The Brooklyn father who police believe was murdered by his trans daughter Thursday morning pleaded with his neighbor to “call the cops” as he lay dying on his kitchen floor, the witness recalled.
Susie Lew saw the horrific aftermath of her neighbor Carlo Secondino’s slaying shortly after his 22-year-old daughter frantically pounded on her door around 6 a.m. inside the Bensonhurst apartment building.
“He was lying on the kitchen floor, blood all over his chest, completely all saturated and red. He was just laying there not moving,” Lew, 61, said of the scene.
The daughter who alerted Lew to the bloodbath, Nikki Secondino, has since been charged with her 61-year-old father’s murder, police said.
Nikki had been crying for help after Lew had heard what sounded like an altercation from down the hall, the neighbor said.
“I was woken up. It sounded like body wrestling going on inside the house, like two people fighting,” Lew recalled.
“Her bloody fingerprints are all over my door from when she was banging on the door, hoping I would open it. And then when she stopped the banging and I didn’t hear any more movement in the hallway, I slowly opened my door and heard the father yell my name out, ‘Susie, call the cops!’”
Lew later saw Nikki making a phone call in the hallway, claiming the trio had been robbed by home invaders who had stabbed the entire family including her.
Secondino’s younger daughter, 19, was critically injured in the incident and rushed to a nearby hospital. Her older sister, who has not been charged, was also hospitalized and is expected to survive, police said.

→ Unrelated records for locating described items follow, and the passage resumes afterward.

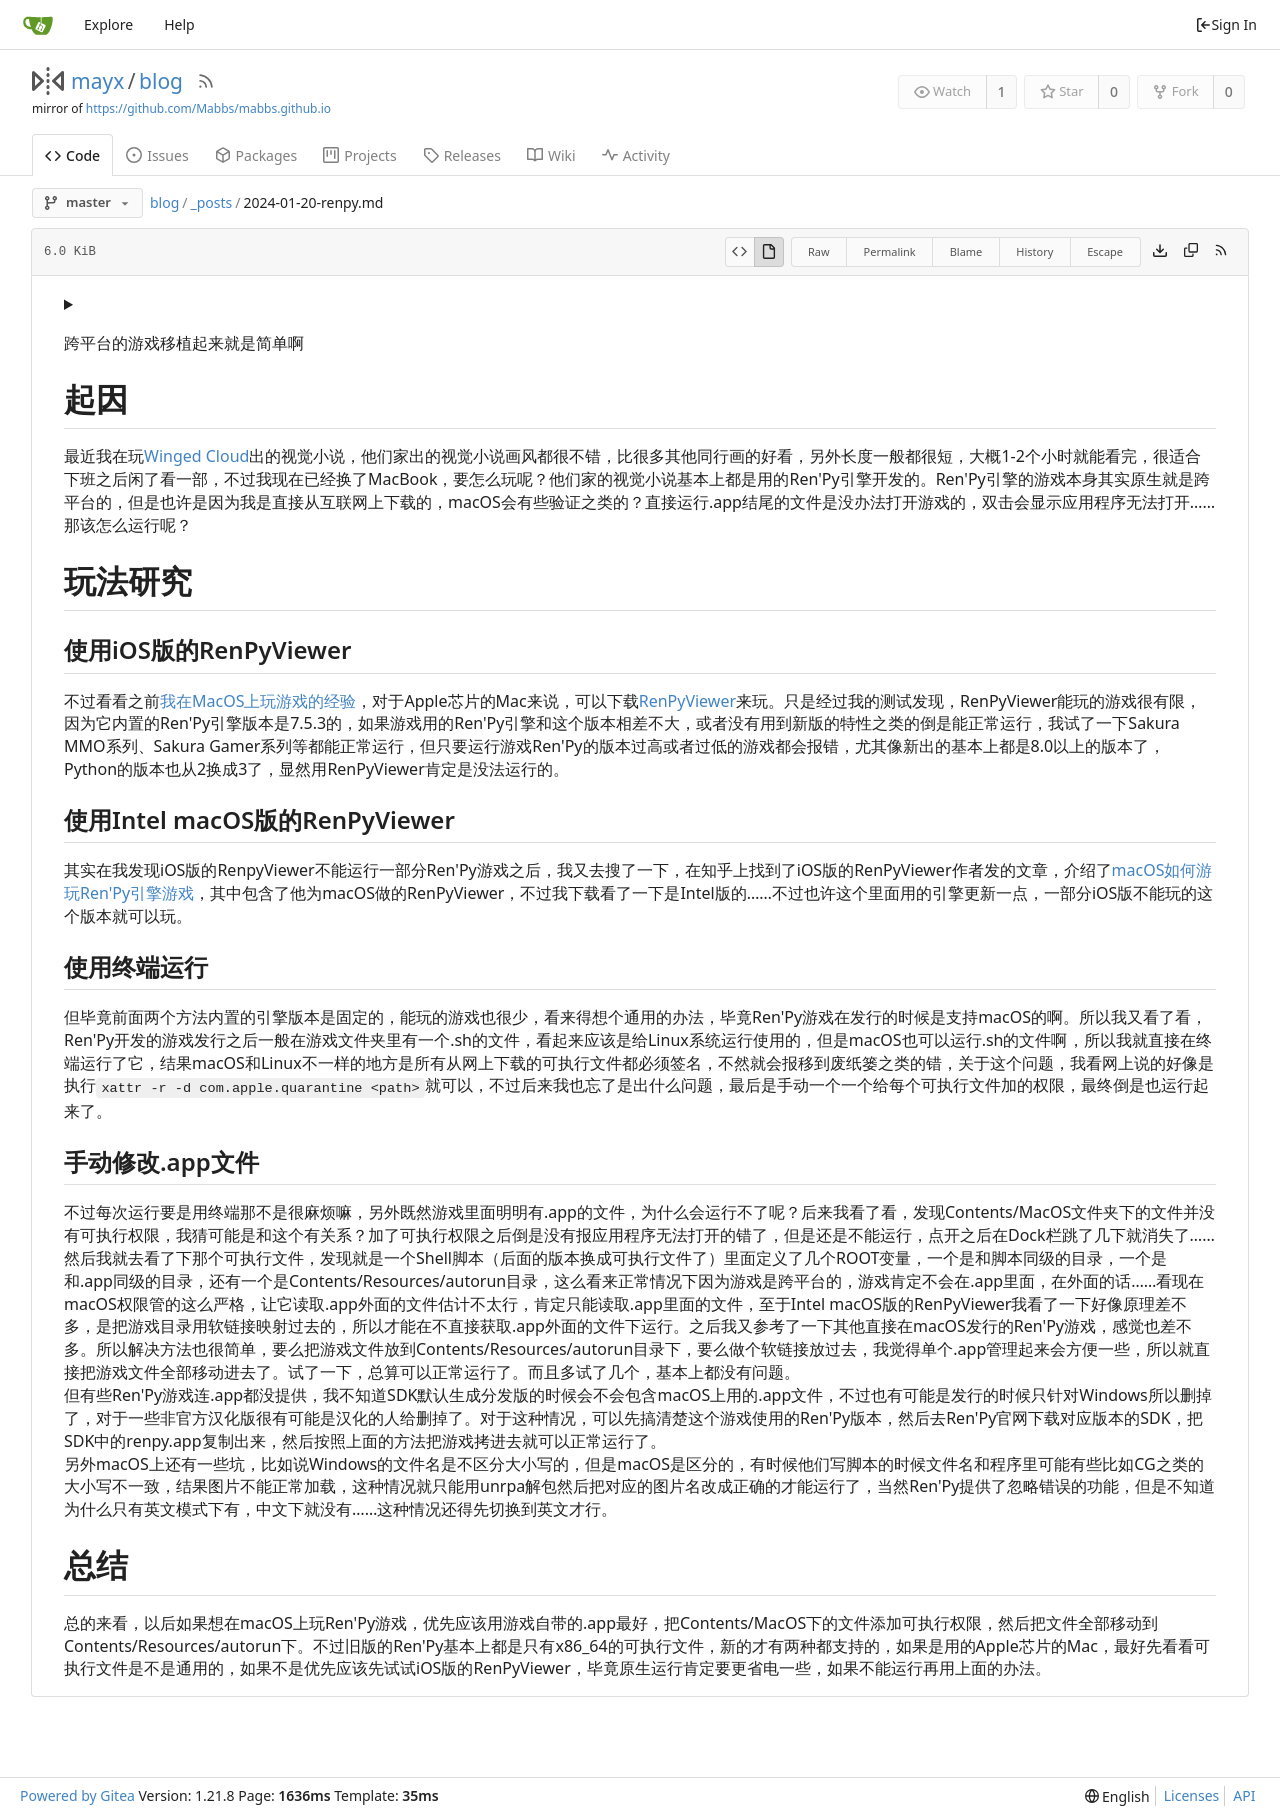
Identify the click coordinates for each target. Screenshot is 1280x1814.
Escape (1105, 251)
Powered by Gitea (77, 1795)
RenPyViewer (687, 701)
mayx (97, 81)
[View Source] (739, 252)
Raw (819, 251)
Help (179, 24)
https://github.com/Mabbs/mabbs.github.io (208, 108)
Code (72, 155)
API (1244, 1795)
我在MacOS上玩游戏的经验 (258, 701)
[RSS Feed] (206, 81)
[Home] (38, 25)
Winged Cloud (196, 456)
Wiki (551, 155)
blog (161, 81)
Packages (256, 155)
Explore (108, 24)
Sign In (1226, 24)
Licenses (1192, 1795)
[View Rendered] (769, 252)
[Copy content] (1191, 252)
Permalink (890, 251)
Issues (157, 155)
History (1034, 251)
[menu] (1117, 1796)
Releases (462, 155)
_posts (212, 202)
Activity (636, 155)
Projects (359, 155)
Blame (966, 251)
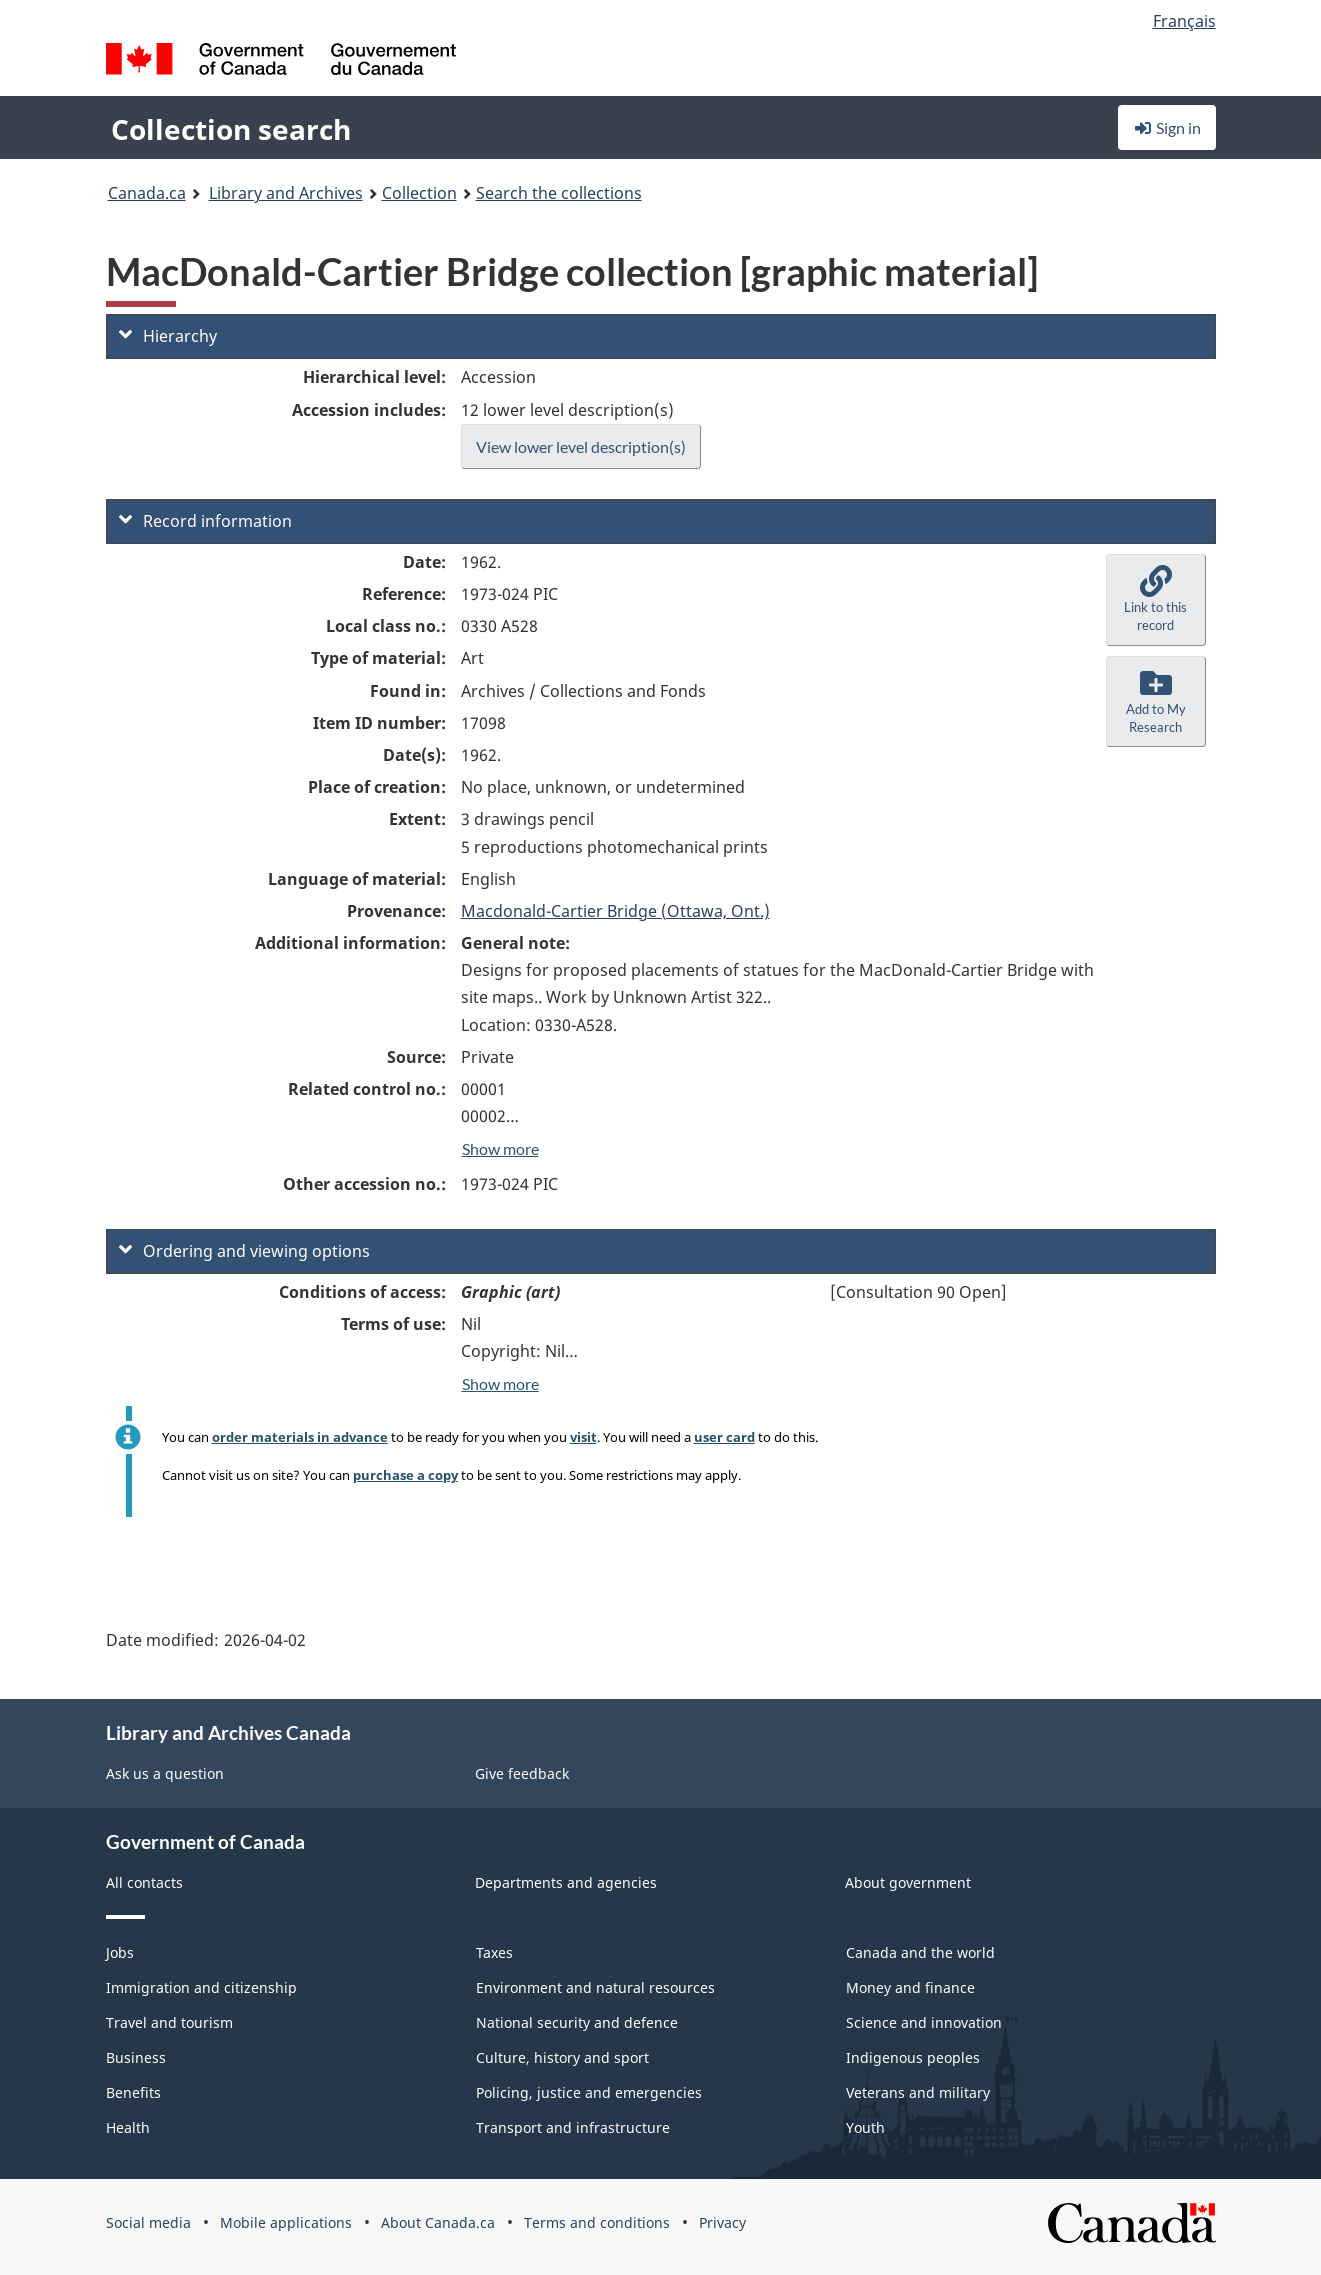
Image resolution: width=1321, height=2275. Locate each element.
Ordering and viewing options (244, 1251)
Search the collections (559, 193)
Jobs (120, 1952)
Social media (148, 2222)
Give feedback (522, 1773)
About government (908, 1882)
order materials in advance (300, 1437)
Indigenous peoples (913, 2057)
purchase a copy (405, 1475)
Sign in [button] (1167, 127)
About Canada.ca (438, 2222)
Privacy (722, 2222)
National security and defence (577, 2022)
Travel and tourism (169, 2022)
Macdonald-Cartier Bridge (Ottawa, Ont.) (615, 911)
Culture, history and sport (562, 2057)
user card (724, 1437)
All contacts (144, 1882)
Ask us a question (165, 1773)
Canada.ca (147, 193)
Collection (419, 193)
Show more (500, 1148)
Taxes (494, 1952)
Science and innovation (924, 2022)
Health (128, 2127)
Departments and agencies (566, 1882)
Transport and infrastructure (573, 2127)
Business (136, 2057)
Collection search (231, 129)
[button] (1156, 600)
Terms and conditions (597, 2222)
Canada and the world (920, 1952)
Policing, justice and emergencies (589, 2092)
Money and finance (910, 1987)
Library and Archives (286, 193)
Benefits (133, 2092)
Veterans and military (918, 2092)
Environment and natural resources (595, 1987)
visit (583, 1437)
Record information (205, 521)
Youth (865, 2127)
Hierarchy (168, 336)
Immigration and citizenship (201, 1987)
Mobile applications (286, 2222)
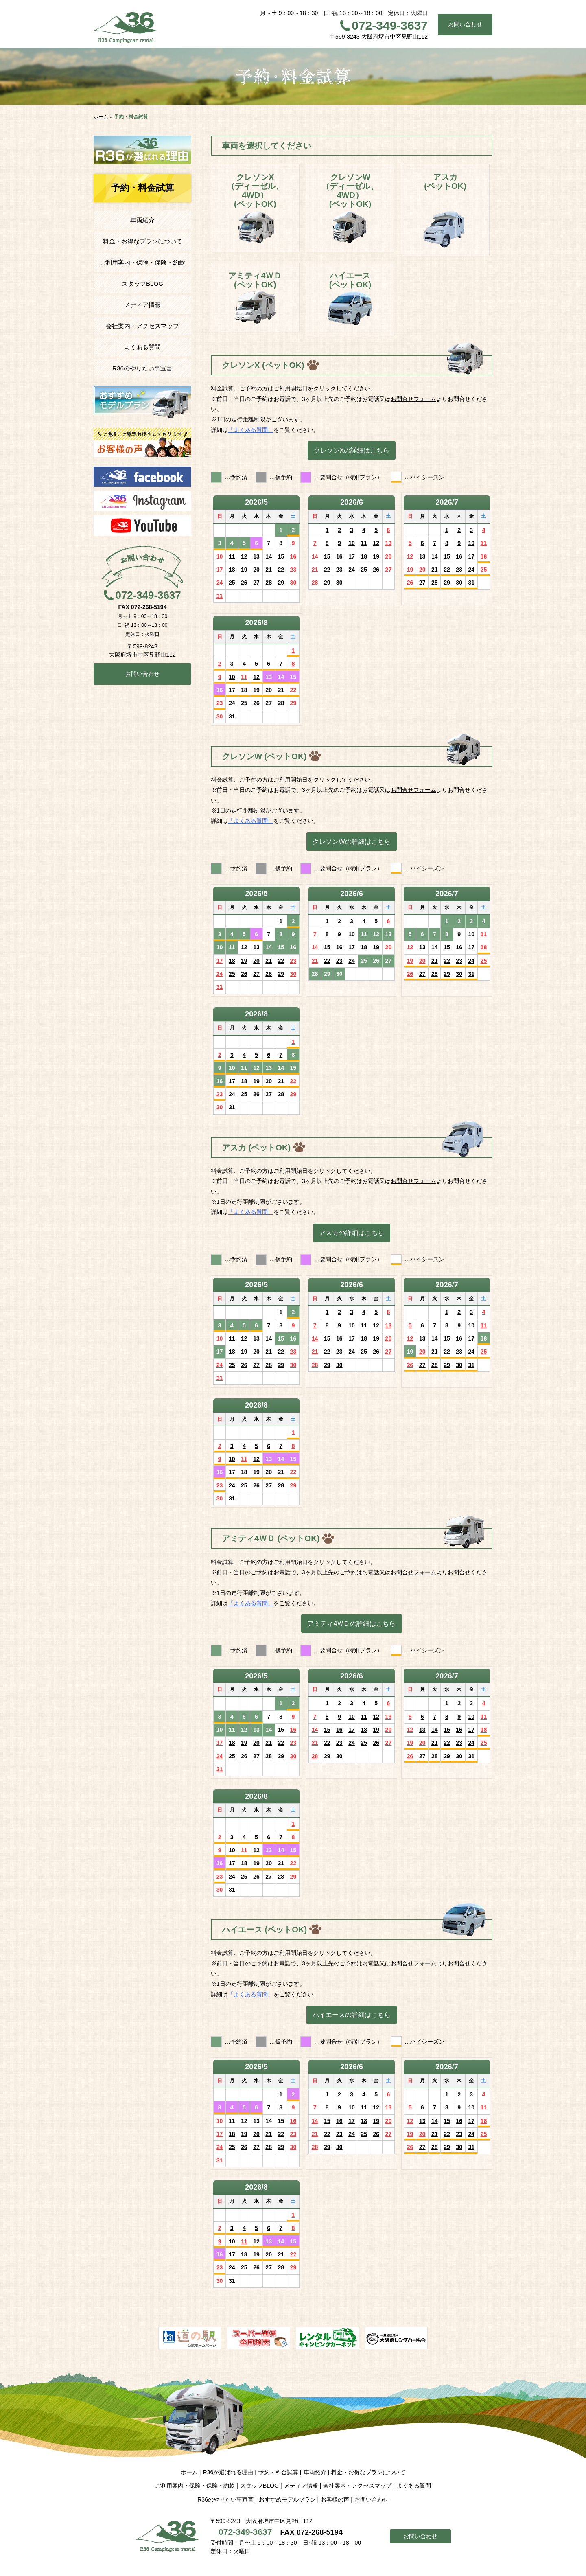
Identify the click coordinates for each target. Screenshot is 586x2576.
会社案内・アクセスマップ (142, 325)
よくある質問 (142, 347)
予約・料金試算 (278, 2472)
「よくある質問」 (250, 430)
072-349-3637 (390, 25)
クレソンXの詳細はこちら (352, 450)
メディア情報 (142, 304)
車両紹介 (142, 220)
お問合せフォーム (413, 399)
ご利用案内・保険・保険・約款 (142, 262)
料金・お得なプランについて (142, 241)
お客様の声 (335, 2499)
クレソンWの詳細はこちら (351, 841)
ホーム (189, 2472)
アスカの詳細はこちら (351, 1232)
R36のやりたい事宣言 (142, 368)
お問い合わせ (465, 24)
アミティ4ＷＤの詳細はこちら (351, 1623)
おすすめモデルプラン (287, 2499)
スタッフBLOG (142, 283)
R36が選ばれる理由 (228, 2472)
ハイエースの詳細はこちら (352, 2014)
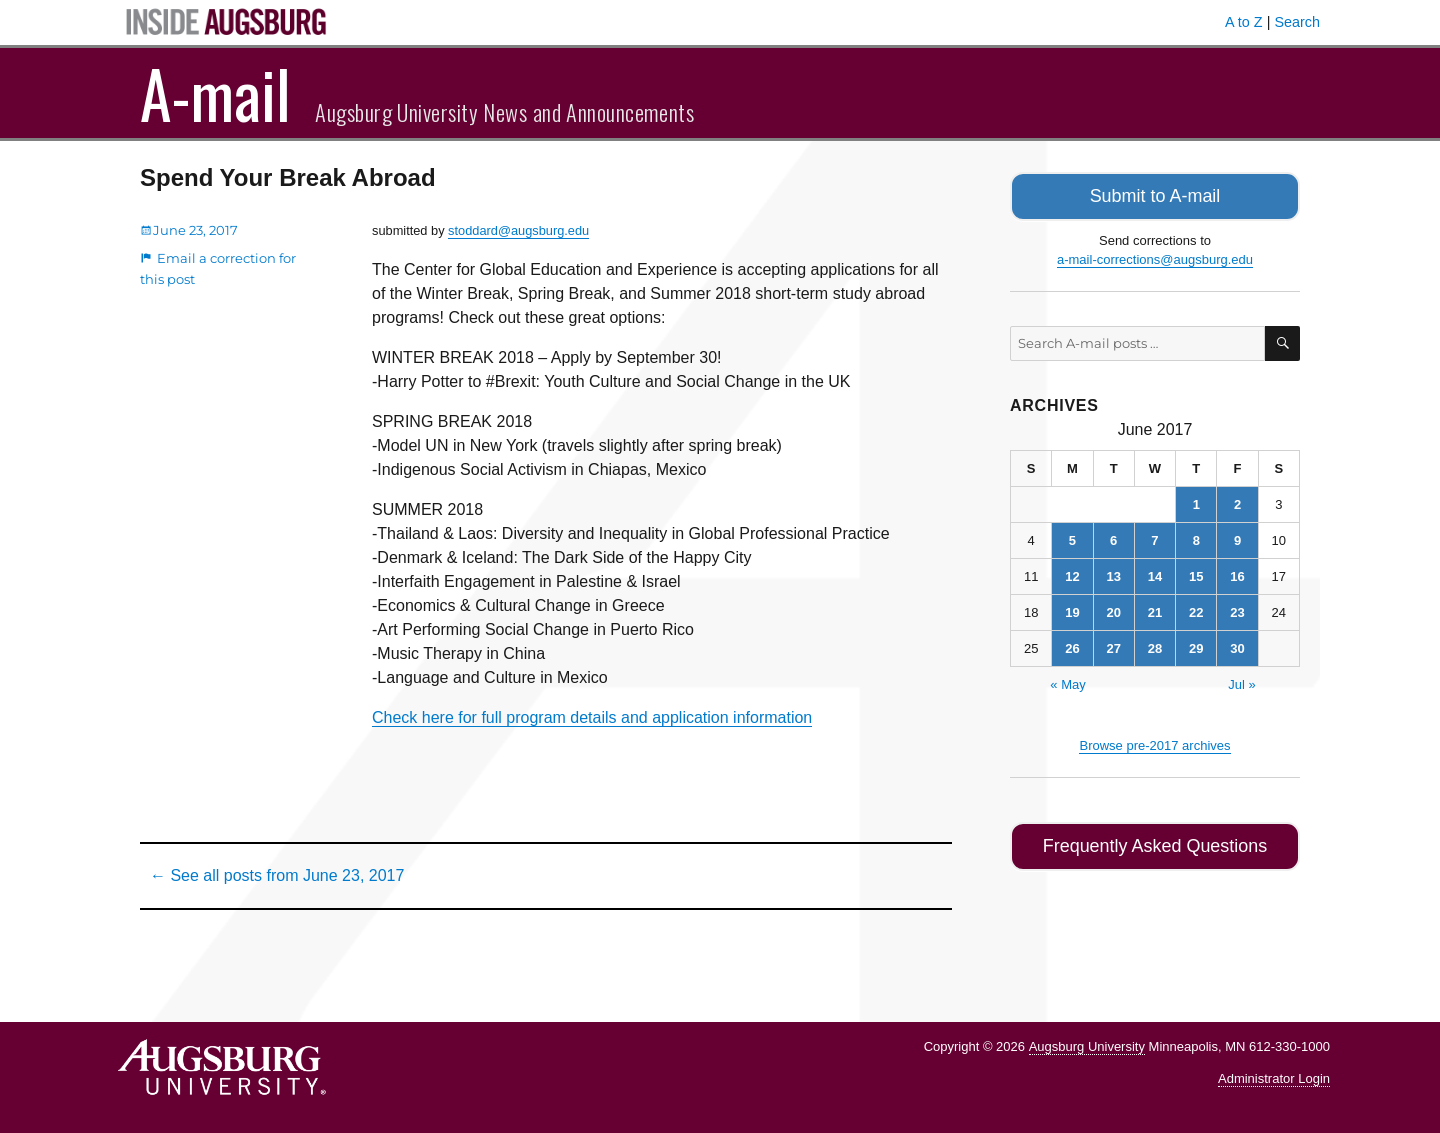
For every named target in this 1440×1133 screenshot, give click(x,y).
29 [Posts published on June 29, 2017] (1196, 645)
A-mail (215, 93)
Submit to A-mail (1155, 194)
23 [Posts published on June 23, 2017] (1237, 609)
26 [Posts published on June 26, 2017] (1072, 645)
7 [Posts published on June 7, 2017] (1154, 537)
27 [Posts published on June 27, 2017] (1113, 645)
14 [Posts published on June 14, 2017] (1155, 573)
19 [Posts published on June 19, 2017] (1072, 609)
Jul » (1241, 681)
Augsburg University (1087, 1046)
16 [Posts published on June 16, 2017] (1237, 573)
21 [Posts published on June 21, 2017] (1155, 609)
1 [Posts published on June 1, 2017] (1196, 501)
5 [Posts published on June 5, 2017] (1072, 537)
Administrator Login (1274, 1078)
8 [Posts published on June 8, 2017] (1196, 537)
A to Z (1244, 22)
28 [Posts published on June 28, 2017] (1155, 645)
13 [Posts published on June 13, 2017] (1113, 573)
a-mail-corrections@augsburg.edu (1155, 256)
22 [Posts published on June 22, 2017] (1196, 609)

NYPD was called to the family’s home several times this year for reports of domestic violence, according to sources — including one on July 15 in which the dad was accused of threatening to kill the younger daughter and another on Sept. 19 where he allegedly slapped her sister.
In a third incident, on July 14, the 19-year-old was charged with assault and criminal mischief after ripping off their apartment’s window blinds during a dispute with her older sibling, according to police sources.

Secondino often seemed distracted by “family issues” that he was reluctant to discuss, according to Yadira Gomez, who co-owns Mike’s Diner where Secondino worked as a deliveryman.
“I know that there was always fights. He was always working here all day, but during the day he would always say she’s crazy, she’s got some issues, problems, she doesn’t want to work,” Gomez told The Post on Thursday.
“She was fighting him yesterday and he told the other girl, ‘Go to your friend’s house. Don’t stay here,’ because he was worried.”